Second, fulfillment can improve customer satisfaction. Imagine a retailer focused on being environmentally responsible. Customers are drawn by its philosophy and brand message. As such, that retailer turns on order consolidation. This makes sure all online orders are shipped in one box with one delivery. This being from the location closest to the customer. In some cases, it may delay an order completion but it holds true to the retailer’s brand promise. Despite the delay, the greater environmental good keeps its customers happy and loyal.
Third, it improves the robustness of the retailer’s operation. Retailers using omnichannel fulfillment, use a several options to deliver goods to shoppers. If one fulfillment route fails, the operation can pivot to other options. In the winter, a serious snowstorm can completely lock in a distribution center for days.
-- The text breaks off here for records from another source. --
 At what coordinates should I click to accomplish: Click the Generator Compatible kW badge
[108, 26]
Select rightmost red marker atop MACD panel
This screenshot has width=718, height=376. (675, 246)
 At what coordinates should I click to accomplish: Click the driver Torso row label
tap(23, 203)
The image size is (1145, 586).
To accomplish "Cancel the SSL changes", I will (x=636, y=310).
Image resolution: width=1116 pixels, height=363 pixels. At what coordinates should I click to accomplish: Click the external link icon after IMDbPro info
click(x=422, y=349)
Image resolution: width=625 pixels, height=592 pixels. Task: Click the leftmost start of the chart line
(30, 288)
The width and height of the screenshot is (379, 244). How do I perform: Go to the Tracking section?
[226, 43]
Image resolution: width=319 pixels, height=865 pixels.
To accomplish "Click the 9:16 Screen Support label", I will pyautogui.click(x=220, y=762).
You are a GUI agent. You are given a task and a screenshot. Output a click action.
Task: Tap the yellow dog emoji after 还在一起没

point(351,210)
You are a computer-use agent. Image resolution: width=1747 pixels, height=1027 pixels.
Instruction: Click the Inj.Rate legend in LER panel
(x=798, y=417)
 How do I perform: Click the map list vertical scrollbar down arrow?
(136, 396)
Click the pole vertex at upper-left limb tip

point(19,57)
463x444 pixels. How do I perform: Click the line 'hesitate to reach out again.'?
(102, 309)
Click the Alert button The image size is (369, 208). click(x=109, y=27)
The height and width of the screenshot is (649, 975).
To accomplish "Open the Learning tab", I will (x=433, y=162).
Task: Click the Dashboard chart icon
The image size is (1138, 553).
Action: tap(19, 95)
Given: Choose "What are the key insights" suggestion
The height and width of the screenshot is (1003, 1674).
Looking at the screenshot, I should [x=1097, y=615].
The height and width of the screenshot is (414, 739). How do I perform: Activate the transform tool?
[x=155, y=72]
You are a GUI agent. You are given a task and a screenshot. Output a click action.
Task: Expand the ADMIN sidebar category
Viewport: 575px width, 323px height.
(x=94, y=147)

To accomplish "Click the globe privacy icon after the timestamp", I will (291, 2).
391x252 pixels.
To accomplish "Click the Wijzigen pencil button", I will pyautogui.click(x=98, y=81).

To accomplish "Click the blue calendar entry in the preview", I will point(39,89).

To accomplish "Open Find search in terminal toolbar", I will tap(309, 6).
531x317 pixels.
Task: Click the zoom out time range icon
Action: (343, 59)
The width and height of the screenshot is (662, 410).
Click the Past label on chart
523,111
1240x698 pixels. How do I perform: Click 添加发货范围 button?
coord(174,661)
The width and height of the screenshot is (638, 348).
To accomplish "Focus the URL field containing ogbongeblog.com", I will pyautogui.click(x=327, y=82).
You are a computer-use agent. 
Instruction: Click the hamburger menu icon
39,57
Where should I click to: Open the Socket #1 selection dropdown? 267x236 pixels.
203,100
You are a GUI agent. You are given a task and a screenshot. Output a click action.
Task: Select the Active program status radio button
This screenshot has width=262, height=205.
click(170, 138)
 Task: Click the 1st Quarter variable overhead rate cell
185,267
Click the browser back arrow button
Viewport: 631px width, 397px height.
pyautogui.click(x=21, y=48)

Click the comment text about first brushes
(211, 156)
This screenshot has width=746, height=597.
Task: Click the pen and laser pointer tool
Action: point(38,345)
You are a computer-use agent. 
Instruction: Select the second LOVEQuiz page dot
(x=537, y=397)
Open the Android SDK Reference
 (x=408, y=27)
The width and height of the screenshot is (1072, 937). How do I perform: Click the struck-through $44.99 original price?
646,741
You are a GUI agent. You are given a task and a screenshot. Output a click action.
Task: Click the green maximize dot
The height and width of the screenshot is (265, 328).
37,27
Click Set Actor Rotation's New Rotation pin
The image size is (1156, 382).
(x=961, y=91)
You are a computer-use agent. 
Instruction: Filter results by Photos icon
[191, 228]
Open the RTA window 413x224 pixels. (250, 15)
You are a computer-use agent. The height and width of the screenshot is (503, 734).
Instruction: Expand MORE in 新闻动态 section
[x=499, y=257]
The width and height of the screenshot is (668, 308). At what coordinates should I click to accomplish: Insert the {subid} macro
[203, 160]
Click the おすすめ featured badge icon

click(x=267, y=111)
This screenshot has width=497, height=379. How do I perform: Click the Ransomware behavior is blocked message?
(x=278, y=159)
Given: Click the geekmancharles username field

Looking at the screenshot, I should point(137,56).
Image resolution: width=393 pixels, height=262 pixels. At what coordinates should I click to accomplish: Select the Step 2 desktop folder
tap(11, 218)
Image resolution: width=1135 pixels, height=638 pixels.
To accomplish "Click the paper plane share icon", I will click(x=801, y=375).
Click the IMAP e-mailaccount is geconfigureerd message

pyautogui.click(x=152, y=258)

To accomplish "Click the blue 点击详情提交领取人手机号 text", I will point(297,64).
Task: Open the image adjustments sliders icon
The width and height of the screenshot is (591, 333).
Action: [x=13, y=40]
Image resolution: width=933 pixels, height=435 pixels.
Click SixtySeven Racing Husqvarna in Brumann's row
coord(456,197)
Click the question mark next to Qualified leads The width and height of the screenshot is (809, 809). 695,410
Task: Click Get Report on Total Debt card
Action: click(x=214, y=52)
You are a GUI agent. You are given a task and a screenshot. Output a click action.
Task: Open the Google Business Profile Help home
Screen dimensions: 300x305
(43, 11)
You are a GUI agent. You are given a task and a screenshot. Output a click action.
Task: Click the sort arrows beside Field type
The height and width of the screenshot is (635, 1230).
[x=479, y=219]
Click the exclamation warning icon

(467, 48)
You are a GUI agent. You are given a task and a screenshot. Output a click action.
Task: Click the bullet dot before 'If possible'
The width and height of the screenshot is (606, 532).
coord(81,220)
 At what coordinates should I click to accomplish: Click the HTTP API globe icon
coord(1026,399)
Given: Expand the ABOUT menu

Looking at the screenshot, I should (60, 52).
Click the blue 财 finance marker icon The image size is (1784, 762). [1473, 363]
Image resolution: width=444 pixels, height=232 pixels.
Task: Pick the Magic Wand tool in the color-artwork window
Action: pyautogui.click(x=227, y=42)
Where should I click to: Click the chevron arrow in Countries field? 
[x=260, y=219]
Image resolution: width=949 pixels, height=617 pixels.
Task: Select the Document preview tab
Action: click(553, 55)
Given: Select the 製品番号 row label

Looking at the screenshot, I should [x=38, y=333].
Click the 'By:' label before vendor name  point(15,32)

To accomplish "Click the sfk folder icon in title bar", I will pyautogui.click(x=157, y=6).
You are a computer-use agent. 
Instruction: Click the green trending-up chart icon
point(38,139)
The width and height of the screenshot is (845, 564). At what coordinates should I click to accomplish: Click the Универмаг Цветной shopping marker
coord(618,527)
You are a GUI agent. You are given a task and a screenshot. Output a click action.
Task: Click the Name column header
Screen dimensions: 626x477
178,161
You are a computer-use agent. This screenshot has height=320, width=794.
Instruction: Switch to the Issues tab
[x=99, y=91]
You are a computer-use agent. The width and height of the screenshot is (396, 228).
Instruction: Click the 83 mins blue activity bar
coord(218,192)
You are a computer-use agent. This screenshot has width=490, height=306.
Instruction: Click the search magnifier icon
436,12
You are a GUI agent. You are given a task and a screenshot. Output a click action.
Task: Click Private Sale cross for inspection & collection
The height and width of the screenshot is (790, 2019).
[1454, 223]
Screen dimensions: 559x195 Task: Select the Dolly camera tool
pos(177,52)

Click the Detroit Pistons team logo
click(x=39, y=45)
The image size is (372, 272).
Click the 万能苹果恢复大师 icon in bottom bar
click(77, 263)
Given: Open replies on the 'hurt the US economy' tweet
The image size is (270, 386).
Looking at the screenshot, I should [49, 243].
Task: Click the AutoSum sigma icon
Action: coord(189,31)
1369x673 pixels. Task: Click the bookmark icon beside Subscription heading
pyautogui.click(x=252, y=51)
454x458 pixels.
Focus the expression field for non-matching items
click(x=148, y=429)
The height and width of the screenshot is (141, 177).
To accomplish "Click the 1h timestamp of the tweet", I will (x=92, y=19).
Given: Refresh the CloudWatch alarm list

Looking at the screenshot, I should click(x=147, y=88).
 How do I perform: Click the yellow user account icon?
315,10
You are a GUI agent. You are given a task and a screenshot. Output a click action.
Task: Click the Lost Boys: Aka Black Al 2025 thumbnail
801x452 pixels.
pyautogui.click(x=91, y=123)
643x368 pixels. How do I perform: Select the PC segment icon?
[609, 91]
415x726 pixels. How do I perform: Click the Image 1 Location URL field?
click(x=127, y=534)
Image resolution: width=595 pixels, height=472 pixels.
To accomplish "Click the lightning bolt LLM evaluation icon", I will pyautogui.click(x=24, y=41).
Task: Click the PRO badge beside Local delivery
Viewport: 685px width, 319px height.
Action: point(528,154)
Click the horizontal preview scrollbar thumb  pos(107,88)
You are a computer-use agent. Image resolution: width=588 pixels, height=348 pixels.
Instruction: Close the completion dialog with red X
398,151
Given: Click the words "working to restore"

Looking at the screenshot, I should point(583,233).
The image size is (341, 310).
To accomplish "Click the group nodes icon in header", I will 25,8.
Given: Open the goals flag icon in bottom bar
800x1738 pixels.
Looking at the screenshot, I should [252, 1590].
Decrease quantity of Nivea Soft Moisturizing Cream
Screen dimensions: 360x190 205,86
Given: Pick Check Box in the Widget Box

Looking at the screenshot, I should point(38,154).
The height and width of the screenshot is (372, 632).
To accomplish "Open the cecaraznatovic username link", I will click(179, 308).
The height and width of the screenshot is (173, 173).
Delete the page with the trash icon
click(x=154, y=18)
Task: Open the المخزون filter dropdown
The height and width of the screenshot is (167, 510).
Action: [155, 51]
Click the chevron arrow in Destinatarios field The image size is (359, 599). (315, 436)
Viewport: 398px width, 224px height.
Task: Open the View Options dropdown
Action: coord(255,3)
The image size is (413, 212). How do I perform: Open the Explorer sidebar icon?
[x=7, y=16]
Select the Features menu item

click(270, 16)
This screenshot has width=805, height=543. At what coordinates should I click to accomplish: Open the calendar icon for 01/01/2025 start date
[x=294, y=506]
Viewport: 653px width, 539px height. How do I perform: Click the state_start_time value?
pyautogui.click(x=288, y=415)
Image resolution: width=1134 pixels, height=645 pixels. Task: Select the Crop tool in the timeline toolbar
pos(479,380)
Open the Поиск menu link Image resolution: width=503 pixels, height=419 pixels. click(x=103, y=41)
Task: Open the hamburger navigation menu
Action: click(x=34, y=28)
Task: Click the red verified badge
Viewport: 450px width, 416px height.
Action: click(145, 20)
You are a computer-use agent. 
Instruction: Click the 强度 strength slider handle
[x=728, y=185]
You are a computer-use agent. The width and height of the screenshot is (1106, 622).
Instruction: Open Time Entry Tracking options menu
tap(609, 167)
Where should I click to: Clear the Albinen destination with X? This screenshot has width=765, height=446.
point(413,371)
Retailers with a single ship-from-DC approach might be locked out of lucrative Black Friday orders. But, the retailer using omnichannel fulfillment can quickly change business rules. They change the fulfillment center from snowed-in DC to stores not affected by the storm. All done from drop down menus or easy boolean commands.
Two main challenges can stand as omnichannel fulfillment barriers. First, an attitude or culture that resists change. This challenge is often best overcome with two way communication about the retailer’s vision. Help from change management experts can also be a big help. Truth is that omnichannel fulfillment needs the company to shift and to learn new methods. It isn’t just the supply chain management side for the business, either. The retailer needs to embrace change and better approaches, throughout. What results, are more robust retail capabilities. It also improves the customer experience.
Second is the choice of where to start. It is best to learn how to crawl, then stand, then walk, and only then run. Choose one omnichannel fulfillment strategy that is easiest for your people embrace. Find the one that is least disruptive. Perhaps it is already a well-known and used process. This will be an early win on which to build the team’s momentum. It also helps the organization feel that this is a challenge that has a solution.
Between challenges and rewards, omnichannel fulfillment brings many opportunities to retailers. Despite the challenges, the reward far outweigh them. Omnichannel retailing is not going away. Rather, consumers are more aware of these new services than ever. As such, omnichannel has already become an expectation in the mind of the shopper. If your operation is not already onto omnichannel fulfillment for orders, then first make the decision to start. Remember, it isn’t just about material handling, and optimized routing. It is about adapting to a better way of doing business, overall. Take it slow, but make progress. Learn to crawl. Then don’t stop learning and adapting!